_Exercise requirements_
From the first line to the last, set down the data exactly as given.

_Records for this exercise_
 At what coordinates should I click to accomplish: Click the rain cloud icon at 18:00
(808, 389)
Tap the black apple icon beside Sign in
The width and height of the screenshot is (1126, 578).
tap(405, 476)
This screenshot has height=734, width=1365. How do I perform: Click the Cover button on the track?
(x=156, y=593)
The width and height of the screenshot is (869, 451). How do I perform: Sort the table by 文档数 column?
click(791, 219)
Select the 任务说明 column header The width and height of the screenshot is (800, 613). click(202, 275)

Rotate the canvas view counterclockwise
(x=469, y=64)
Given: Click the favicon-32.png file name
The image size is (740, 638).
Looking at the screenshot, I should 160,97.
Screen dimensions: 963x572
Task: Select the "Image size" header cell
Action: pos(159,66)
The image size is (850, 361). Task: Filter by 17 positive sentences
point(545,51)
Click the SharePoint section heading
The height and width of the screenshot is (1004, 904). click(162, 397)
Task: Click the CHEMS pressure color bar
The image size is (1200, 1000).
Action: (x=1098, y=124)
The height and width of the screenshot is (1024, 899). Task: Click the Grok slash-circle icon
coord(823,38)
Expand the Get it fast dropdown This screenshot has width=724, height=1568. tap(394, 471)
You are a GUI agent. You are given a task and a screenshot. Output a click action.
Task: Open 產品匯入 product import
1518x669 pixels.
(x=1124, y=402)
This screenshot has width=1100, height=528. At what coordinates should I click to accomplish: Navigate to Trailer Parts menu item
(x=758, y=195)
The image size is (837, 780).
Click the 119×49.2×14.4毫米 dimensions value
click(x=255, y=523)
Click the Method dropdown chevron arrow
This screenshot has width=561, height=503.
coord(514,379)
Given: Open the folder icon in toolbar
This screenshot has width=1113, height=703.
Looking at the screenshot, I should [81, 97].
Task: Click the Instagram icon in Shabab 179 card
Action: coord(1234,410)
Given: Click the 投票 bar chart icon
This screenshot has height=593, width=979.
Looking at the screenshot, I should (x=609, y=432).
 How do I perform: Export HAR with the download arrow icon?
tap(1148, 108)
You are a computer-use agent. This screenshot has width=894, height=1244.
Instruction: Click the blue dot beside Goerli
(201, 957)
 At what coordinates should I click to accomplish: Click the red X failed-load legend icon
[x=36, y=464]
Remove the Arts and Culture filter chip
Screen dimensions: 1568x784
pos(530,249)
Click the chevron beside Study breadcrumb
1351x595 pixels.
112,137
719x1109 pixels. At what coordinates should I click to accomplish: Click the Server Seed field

_Solution for this exercise_
 At what coordinates should I click to accomplish: Click the rain cloud icon at 18:00
(808, 389)
Tap the black apple icon beside Sign in
The width and height of the screenshot is (1126, 578).
tap(405, 476)
This screenshot has height=734, width=1365. How do I perform: Click the Cover button on the track?
(x=156, y=593)
The width and height of the screenshot is (869, 451). How do I perform: Sort the table by 文档数 column?
click(791, 219)
Select the 任务说明 column header The width and height of the screenshot is (800, 613). click(202, 275)

Rotate the canvas view counterclockwise
(x=469, y=64)
Given: Click the favicon-32.png file name
The image size is (740, 638).
Looking at the screenshot, I should 160,97.
Screen dimensions: 963x572
Task: Select the "Image size" header cell
Action: pos(159,66)
The image size is (850, 361). Task: Filter by 17 positive sentences
point(545,51)
Click the SharePoint section heading
The height and width of the screenshot is (1004, 904). click(162, 397)
Task: Click the CHEMS pressure color bar
The image size is (1200, 1000).
Action: (x=1098, y=124)
The height and width of the screenshot is (1024, 899). Task: Click the Grok slash-circle icon
coord(823,38)
Expand the Get it fast dropdown This screenshot has width=724, height=1568. tap(394, 471)
You are a GUI agent. You are given a task and a screenshot. Output a click action.
Task: Open 產品匯入 product import
1518x669 pixels.
(x=1124, y=402)
This screenshot has width=1100, height=528. At what coordinates should I click to accomplish: Navigate to Trailer Parts menu item
(x=758, y=195)
The image size is (837, 780).
Click the 119×49.2×14.4毫米 dimensions value
click(x=255, y=523)
Click the Method dropdown chevron arrow
This screenshot has width=561, height=503.
coord(514,379)
Given: Open the folder icon in toolbar
This screenshot has width=1113, height=703.
Looking at the screenshot, I should [81, 97].
Task: Click the Instagram icon in Shabab 179 card
Action: coord(1234,410)
Given: Click the 投票 bar chart icon
This screenshot has height=593, width=979.
Looking at the screenshot, I should (x=609, y=432).
 How do I perform: Export HAR with the download arrow icon?
tap(1148, 108)
You are a computer-use agent. This screenshot has width=894, height=1244.
Instruction: Click the blue dot beside Goerli
(201, 957)
 At what coordinates should I click to accomplish: Click the red X failed-load legend icon
[x=36, y=464]
Remove the Arts and Culture filter chip
Screen dimensions: 1568x784
pos(530,249)
Click the chevron beside Study breadcrumb
1351x595 pixels.
112,137
719x1109 pixels. At what coordinates should I click to accomplish: Click the Server Seed field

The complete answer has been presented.